En la zona se registró un derrumbe principal y dos menores, generando el aislamiento de seis vehículos de carga pesada, dos de ellos cargados con combustible. Un bus de transporte público resultó altamente afectado por caída de rocas.

La aerolínea estatal Satena duplicará a cuatro los vuelos diarios de Bogotá a Villavicencio, este miércoles y jueves. Los tiquetes aéreos de estos viajes adicionales tendrán un valor de 170 mil pesos y se efectuarán a las 5 de la tarde y 7 de la noche, con llegada a la base militar de Apiay.

El director de la Defensa Civil de Cundinamarca, coronel Eugenio Alarcón, alertó que la inestabilidad del terreno es el caldo de cultivo ideal para que se presenten nuevos deslizamientos de tierra en la zona de la tragedia.

Mientras se supera la emergencia y se despeja esa importante vía para la comunicación terrestre del centro del país, la Policía de Carreteras recomienda a los viajeros tomar vías alternas.

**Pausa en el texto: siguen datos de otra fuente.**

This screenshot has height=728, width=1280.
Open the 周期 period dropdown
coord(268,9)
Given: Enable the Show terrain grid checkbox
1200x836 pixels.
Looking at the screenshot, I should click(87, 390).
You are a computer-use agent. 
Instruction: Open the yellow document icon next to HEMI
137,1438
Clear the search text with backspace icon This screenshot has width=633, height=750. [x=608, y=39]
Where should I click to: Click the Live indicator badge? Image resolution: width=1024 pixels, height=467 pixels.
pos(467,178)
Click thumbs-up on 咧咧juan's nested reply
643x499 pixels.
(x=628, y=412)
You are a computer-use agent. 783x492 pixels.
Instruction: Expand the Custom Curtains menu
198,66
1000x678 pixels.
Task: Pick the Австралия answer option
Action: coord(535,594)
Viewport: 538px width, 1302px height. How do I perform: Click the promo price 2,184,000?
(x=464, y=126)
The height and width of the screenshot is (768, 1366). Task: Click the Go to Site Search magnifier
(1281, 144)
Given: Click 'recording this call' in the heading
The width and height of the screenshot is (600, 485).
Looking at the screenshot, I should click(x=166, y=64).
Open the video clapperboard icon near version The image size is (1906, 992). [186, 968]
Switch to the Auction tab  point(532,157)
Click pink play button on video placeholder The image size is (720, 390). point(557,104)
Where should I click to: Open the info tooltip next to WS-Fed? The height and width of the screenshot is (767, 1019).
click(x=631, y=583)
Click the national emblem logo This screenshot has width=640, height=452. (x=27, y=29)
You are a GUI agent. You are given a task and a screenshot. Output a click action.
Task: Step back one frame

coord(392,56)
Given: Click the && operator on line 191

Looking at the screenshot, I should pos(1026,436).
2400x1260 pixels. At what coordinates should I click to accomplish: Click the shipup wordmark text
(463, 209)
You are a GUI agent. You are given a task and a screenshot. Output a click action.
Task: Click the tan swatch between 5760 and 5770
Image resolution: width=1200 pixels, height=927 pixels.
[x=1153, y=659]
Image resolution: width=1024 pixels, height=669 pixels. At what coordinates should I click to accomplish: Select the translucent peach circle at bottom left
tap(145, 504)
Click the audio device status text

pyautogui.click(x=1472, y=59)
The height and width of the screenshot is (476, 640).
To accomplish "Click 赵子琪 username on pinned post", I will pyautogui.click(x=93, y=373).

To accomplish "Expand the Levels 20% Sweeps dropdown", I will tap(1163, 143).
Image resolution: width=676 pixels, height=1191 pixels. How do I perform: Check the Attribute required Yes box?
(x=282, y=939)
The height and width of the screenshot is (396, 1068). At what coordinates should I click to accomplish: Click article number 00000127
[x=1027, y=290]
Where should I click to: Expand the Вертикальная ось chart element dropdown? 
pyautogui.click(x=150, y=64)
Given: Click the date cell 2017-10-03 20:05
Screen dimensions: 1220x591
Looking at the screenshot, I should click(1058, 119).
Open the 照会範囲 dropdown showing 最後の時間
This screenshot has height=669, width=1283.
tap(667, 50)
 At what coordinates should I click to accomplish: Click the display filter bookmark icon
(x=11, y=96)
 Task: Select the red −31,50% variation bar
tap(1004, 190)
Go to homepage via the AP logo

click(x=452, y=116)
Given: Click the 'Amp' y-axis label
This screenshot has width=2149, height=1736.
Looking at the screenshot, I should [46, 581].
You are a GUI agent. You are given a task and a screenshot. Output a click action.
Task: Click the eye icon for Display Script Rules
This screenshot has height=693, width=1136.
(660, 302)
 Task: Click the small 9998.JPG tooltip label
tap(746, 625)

Asi mismo, las autoridades de tránsito de Cundinamarca sugieren evitar acercarse a la vía que estará cerrada durante varios días, y en lugar de ello tomar la ruta Bogotá-Guateque-Yopal-Villavicencio.

Al conocer la tragedia, un lector de elespectador.com escribió un mensaje en el que además de lamentar lo sucedido, decía que “no queremos aprender, a pesar de tantos muertos de los derrumbes de Quebradablanca”. Y tiene razón, el 28 de junio de 1974 más de 300 personas murieron en la misma vía que hoy, a lo largo de sus 87 kilómetros, sigue siendo una de las más inseguras del país para los viajeros, pese a las altas inversiones para la construcción de imponentes túneles y otras obras de adecuación.